My handsome boy, Winston, is close to going. I’ll miss him terribly, but I hope I see him again. I’d like to think our pets are waiting for us.
If our pets aren’t in Heaven, I’d just as soon not be there either
Elliott was my "handsome fella" and I always told him that I'm keeping him forever. It never dawned on me that one day we will have to part. The last time I brushed him, it was outdoors. I left his fur to be scattered by the wind. When he "graduated" I was devastated. How I survived that winter I don't know. I shut the world out. I took it really hard. In the summer I was cleaning the winter brush missing his company terribly. Then I saw something on the ground under the Arbovitae. I picked it up. It was a used tiny bird's nest made completely with his fur with only a blade or two of grass intertwined. that cheered me. Although he was no longer around, part of him still was on earth and was exposed just when it was most needed.

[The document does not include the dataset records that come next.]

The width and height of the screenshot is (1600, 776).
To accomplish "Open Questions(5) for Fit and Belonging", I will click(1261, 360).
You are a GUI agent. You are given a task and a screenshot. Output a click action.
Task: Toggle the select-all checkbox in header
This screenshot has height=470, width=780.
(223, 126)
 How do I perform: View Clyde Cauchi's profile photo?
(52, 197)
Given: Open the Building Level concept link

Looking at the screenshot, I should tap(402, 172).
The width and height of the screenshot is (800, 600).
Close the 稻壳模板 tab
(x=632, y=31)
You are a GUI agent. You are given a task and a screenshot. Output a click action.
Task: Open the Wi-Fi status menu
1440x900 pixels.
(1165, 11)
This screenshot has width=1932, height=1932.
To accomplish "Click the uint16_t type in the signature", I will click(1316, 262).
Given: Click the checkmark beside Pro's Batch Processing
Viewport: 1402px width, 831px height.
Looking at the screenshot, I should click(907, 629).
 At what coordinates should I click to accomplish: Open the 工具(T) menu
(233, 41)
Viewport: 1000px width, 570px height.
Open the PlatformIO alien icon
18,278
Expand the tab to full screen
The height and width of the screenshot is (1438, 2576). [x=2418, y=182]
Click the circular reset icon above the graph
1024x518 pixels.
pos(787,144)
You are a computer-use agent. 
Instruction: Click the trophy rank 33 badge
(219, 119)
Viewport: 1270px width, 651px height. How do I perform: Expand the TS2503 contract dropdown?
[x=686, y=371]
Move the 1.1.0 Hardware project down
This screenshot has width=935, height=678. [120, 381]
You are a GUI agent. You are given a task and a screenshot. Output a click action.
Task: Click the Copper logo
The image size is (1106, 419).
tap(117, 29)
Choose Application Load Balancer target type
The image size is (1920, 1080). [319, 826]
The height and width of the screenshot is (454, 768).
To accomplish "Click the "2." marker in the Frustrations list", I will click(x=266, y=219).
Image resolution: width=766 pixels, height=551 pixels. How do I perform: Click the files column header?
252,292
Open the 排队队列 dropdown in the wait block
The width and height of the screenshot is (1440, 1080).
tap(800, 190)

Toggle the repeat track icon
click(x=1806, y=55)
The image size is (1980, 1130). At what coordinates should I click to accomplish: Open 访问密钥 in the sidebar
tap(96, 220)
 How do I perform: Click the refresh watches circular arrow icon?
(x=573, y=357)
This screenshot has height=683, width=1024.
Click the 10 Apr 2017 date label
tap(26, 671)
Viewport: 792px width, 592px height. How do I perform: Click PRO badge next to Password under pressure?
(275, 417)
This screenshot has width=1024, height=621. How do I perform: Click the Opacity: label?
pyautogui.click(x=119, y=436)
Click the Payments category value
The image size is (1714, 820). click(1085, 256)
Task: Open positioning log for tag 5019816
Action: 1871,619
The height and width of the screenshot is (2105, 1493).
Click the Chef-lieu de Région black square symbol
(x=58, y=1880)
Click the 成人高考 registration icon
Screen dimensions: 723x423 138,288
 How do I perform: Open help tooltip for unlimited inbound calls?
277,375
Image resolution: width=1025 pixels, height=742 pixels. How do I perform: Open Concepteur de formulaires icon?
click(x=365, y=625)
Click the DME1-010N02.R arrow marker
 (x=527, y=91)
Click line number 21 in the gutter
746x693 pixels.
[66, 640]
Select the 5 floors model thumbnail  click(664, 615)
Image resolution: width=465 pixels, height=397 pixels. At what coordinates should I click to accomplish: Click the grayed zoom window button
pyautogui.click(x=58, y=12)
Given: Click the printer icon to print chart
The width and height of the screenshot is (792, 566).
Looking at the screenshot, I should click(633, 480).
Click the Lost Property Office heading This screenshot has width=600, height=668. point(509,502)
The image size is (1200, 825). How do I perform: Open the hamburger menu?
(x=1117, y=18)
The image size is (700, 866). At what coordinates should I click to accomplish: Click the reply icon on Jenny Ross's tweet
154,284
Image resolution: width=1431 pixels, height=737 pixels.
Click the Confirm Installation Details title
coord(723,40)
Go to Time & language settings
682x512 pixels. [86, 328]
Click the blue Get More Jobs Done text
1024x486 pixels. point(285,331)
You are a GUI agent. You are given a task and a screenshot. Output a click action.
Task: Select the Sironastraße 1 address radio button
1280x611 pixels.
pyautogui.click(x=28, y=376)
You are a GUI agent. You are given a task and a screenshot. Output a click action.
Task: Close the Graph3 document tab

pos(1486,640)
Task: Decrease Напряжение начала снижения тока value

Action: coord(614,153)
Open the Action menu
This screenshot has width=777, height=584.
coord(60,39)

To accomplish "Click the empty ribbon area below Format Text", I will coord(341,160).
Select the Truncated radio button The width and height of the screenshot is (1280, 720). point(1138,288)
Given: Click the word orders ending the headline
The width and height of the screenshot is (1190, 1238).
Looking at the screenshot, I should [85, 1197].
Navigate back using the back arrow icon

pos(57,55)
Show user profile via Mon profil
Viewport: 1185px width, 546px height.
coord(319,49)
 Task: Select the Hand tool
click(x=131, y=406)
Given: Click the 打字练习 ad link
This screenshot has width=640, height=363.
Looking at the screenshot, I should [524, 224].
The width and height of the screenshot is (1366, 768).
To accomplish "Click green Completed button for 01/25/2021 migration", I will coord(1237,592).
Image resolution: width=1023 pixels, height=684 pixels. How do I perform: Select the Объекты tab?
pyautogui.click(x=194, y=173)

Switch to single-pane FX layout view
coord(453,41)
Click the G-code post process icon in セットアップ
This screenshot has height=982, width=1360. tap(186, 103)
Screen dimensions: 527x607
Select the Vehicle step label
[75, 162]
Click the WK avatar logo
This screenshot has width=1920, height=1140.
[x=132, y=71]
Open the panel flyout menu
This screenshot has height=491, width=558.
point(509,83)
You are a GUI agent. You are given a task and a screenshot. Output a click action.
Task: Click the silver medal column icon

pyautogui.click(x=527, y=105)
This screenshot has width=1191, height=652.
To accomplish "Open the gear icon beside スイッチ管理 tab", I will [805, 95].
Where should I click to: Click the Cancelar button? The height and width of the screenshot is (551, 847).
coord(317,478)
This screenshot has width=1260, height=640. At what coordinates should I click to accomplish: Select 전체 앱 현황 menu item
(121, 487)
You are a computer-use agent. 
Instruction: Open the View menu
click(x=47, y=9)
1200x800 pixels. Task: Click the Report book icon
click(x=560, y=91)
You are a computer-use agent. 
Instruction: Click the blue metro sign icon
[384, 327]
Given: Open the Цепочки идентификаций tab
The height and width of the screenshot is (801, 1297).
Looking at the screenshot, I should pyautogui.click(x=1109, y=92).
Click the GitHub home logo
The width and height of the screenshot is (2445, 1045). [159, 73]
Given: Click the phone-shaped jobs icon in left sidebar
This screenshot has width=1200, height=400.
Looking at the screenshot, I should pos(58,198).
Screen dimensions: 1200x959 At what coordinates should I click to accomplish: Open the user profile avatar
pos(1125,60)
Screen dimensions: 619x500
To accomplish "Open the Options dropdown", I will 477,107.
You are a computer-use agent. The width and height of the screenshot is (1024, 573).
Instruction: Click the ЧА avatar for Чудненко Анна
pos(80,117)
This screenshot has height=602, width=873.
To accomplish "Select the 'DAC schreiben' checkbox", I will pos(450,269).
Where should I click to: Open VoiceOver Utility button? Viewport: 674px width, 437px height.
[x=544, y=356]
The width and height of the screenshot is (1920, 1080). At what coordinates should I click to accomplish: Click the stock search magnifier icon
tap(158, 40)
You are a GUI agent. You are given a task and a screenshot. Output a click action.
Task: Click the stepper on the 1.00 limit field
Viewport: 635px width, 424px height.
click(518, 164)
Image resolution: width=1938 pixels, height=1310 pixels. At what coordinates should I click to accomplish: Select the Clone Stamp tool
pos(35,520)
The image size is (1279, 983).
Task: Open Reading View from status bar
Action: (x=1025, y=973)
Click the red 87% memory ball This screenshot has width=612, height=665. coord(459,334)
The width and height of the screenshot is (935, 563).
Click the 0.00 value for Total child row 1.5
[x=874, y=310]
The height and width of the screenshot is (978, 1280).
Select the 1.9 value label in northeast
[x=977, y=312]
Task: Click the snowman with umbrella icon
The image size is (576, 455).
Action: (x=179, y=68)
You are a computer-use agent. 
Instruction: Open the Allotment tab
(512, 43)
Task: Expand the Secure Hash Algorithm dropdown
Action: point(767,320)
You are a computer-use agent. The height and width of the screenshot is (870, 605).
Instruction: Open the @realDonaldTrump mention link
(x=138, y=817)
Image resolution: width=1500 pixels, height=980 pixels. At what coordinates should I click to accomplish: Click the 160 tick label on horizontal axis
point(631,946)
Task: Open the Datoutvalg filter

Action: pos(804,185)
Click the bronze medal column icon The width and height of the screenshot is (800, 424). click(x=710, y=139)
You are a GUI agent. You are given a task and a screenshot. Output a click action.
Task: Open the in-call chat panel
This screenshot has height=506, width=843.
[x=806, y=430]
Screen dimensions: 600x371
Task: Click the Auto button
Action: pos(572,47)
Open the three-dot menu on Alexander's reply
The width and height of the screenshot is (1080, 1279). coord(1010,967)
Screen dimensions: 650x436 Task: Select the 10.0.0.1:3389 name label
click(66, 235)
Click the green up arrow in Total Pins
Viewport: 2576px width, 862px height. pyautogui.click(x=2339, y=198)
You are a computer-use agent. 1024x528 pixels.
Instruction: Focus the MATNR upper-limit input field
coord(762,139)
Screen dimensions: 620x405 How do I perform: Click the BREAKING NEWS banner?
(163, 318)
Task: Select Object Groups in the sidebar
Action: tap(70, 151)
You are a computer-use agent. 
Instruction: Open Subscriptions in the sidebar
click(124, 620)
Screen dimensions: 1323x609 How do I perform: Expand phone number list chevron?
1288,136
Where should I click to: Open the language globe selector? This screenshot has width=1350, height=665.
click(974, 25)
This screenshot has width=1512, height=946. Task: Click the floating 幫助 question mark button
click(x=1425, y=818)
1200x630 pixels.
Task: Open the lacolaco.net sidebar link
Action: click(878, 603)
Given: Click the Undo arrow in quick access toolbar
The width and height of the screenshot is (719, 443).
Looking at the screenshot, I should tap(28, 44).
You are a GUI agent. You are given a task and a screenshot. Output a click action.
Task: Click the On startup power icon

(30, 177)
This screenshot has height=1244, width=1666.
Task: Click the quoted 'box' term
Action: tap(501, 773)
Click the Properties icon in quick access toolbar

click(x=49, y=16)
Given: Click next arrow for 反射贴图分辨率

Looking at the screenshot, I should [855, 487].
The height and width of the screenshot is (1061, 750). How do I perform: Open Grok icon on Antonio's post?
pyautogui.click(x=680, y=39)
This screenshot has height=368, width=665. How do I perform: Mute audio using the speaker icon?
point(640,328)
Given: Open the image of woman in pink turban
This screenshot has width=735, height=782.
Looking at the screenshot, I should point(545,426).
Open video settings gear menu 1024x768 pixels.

Yes, I do believe our pets wait for us AND watch over us. God promised to give us the desires of our hearts :)
Hugs to you and Winston. Tell, remind him of all the fun times and adventures you had together. he'll love hearing that.
I hope so. As a girl I had a beautiful part Persian cat who came to us, wandered and roamed our little woods and the road behind our house. I adored her, my mother tolerated her and my father ignore her. She climbed our grand Monterey oak and over our garage roof to my bedroom window to be let in every night. My Grandfather hated cats until she jumped up on the sofa one Christmas and cured up on his lap. My grandfather had a very startled expression and I think he really enjoyed her.